::: Input for this task

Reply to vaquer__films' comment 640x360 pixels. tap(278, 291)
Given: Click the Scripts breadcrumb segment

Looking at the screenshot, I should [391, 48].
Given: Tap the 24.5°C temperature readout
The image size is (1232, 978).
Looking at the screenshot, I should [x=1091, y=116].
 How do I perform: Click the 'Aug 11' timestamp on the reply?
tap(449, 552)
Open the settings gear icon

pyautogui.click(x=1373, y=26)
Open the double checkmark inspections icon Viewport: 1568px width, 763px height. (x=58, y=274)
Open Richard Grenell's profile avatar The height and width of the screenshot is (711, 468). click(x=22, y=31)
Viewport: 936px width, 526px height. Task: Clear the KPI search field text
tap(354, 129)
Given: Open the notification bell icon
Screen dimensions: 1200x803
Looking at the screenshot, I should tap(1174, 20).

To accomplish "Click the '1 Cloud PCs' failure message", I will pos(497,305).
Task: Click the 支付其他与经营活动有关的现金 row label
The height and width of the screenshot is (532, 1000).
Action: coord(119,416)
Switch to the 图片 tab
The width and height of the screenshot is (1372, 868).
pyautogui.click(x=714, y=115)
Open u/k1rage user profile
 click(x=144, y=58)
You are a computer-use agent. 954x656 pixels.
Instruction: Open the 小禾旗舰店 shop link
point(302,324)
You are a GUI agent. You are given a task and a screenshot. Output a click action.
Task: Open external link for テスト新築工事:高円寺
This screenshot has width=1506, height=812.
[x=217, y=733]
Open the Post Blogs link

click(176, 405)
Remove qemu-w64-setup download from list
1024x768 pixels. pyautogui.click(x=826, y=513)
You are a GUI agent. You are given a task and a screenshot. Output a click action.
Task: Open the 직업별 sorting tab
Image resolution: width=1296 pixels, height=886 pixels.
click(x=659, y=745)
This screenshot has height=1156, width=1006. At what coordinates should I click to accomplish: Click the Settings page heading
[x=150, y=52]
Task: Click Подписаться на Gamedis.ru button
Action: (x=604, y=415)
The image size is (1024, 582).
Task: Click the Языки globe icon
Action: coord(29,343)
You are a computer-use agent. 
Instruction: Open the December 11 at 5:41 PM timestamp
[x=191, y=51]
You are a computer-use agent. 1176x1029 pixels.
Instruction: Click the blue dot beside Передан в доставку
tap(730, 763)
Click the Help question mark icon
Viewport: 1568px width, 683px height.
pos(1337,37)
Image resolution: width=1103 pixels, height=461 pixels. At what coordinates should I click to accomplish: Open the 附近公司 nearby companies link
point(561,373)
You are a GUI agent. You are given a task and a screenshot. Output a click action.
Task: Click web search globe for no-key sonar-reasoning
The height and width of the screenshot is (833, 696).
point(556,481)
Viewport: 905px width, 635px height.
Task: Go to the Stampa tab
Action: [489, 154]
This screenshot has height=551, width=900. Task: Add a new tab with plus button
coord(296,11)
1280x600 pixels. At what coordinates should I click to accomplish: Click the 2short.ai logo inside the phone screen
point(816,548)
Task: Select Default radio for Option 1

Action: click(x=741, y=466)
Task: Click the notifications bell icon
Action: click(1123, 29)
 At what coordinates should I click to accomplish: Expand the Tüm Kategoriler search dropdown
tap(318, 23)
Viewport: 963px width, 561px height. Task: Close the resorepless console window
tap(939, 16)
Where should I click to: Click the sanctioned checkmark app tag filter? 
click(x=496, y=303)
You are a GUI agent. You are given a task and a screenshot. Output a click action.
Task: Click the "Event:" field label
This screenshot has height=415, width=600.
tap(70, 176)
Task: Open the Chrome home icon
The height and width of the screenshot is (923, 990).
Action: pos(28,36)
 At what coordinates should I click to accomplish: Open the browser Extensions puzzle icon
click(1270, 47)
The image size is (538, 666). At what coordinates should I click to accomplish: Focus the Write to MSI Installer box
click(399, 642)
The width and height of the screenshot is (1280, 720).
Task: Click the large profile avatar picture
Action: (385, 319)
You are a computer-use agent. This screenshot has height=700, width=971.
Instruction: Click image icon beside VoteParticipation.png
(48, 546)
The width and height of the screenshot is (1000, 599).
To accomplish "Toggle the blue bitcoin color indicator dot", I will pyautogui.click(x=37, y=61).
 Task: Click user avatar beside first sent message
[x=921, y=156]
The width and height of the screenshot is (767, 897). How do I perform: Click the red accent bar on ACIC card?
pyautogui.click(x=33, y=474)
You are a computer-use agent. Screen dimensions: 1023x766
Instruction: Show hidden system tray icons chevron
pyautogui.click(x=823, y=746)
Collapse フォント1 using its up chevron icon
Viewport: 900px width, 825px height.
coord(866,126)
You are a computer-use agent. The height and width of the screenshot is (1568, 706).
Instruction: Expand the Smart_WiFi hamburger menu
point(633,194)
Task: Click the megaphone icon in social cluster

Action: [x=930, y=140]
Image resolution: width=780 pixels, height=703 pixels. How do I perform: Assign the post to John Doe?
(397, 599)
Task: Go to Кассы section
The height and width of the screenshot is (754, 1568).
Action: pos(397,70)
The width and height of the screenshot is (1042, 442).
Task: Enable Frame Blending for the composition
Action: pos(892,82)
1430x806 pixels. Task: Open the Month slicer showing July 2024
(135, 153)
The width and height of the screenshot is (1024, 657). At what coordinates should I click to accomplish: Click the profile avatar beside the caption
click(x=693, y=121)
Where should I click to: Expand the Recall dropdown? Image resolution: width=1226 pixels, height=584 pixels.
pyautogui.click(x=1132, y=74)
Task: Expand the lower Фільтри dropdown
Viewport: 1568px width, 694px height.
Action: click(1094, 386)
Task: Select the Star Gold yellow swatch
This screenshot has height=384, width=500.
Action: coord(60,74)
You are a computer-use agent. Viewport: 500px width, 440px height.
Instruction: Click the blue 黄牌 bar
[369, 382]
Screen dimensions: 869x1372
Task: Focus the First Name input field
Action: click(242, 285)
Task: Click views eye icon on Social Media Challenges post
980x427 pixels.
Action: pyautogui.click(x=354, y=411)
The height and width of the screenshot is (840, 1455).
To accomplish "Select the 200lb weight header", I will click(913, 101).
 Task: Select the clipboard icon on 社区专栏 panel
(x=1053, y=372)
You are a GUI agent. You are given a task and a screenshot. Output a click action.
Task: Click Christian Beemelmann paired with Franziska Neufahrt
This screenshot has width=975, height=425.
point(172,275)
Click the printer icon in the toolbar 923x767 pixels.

::::::

**Problem details**
Whenever the word "label" occurs in a line of the records, that line counts once; state the total alone.

**Worked solution**
2